**** Exercise inputs ****

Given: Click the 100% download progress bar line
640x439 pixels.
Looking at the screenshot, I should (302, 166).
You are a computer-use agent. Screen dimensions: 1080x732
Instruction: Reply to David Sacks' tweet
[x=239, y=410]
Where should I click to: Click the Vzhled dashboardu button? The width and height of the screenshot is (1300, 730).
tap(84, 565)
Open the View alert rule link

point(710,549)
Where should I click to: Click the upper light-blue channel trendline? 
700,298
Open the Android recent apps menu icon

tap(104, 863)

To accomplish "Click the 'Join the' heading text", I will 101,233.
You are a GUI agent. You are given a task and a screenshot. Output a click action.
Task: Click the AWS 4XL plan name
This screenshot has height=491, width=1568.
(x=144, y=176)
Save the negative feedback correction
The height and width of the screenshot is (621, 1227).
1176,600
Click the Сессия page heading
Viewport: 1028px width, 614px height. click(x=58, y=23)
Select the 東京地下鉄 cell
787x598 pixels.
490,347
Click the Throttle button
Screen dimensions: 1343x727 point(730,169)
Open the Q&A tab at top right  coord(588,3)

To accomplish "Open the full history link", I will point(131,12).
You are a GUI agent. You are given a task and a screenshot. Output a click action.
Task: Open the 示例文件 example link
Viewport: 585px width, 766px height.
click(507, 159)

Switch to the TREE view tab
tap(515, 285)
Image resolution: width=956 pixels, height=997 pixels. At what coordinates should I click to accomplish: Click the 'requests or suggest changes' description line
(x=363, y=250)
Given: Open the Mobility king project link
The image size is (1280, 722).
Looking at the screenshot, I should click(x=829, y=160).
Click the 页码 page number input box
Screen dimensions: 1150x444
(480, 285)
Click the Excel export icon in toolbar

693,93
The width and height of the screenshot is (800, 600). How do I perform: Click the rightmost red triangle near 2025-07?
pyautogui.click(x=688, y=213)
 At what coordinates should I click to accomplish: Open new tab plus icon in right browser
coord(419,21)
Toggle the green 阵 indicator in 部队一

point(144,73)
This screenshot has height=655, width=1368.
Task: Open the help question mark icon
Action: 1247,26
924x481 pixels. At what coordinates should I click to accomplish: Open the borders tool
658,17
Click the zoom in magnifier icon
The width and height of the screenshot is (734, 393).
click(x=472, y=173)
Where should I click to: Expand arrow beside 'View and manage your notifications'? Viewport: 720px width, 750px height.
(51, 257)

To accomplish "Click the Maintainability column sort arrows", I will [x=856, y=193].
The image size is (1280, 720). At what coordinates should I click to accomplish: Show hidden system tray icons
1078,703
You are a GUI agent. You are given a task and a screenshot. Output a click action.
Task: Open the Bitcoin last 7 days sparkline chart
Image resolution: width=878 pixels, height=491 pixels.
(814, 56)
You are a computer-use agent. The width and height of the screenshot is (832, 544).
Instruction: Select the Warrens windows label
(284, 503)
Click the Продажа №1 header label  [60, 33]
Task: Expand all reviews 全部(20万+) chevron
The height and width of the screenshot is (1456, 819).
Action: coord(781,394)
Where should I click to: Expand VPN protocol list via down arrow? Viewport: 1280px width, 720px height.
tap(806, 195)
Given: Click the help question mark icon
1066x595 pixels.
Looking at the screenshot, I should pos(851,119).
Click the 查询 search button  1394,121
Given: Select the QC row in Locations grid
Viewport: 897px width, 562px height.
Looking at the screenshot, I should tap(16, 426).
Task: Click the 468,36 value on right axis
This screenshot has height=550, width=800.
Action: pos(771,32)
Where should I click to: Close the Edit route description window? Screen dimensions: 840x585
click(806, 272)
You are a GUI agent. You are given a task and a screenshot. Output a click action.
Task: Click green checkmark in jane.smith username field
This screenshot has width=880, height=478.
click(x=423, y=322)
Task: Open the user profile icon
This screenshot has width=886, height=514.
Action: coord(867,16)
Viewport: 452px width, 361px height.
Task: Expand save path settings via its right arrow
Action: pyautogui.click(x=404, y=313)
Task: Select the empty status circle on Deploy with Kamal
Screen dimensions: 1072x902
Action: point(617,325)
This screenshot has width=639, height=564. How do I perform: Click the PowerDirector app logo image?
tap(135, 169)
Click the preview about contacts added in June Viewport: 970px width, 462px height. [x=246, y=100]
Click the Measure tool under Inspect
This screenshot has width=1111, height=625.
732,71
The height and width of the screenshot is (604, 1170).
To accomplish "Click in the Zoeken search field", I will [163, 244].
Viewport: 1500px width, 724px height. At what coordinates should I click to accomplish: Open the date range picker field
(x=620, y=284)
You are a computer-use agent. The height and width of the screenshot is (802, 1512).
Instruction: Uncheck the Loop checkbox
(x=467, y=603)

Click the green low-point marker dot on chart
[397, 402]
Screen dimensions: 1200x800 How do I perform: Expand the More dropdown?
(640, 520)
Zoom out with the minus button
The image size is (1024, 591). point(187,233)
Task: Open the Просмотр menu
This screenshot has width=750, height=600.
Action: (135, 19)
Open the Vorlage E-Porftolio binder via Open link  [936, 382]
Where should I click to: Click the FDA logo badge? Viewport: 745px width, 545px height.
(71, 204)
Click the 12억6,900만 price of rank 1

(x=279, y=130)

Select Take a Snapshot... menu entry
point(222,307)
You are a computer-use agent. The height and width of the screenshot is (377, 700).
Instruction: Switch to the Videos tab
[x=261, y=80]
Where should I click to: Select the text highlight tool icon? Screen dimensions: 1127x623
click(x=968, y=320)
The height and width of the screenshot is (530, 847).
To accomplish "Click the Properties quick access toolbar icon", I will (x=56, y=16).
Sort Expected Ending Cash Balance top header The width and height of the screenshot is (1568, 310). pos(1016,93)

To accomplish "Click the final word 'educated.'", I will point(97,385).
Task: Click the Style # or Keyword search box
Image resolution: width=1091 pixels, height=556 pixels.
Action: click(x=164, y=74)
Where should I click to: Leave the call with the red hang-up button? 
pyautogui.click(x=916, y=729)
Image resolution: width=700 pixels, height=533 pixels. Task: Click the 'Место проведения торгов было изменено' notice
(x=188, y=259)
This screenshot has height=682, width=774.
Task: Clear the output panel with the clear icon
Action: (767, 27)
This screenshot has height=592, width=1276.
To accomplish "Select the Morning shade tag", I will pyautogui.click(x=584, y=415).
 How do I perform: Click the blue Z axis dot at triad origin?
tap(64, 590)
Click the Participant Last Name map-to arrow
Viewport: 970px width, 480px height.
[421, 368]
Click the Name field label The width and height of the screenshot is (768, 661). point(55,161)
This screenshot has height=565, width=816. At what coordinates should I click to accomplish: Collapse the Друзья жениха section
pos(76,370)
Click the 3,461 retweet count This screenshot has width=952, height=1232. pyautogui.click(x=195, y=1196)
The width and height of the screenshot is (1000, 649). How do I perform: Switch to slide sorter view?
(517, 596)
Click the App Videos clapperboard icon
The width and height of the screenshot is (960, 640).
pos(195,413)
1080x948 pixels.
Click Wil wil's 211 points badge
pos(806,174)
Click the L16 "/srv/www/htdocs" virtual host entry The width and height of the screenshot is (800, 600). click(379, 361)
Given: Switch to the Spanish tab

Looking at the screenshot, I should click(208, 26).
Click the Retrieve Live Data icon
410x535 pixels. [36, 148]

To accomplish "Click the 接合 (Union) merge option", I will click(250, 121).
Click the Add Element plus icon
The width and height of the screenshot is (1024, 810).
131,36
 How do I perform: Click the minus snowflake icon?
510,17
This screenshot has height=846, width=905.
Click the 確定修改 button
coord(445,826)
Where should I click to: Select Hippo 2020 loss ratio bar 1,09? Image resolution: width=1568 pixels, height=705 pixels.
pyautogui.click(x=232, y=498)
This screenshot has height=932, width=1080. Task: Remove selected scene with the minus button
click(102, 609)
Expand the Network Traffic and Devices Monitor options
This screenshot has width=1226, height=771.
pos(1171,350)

****

Find the count of lines in the data above where the word "header" occurs, and write down only that count.

Problem solution: 2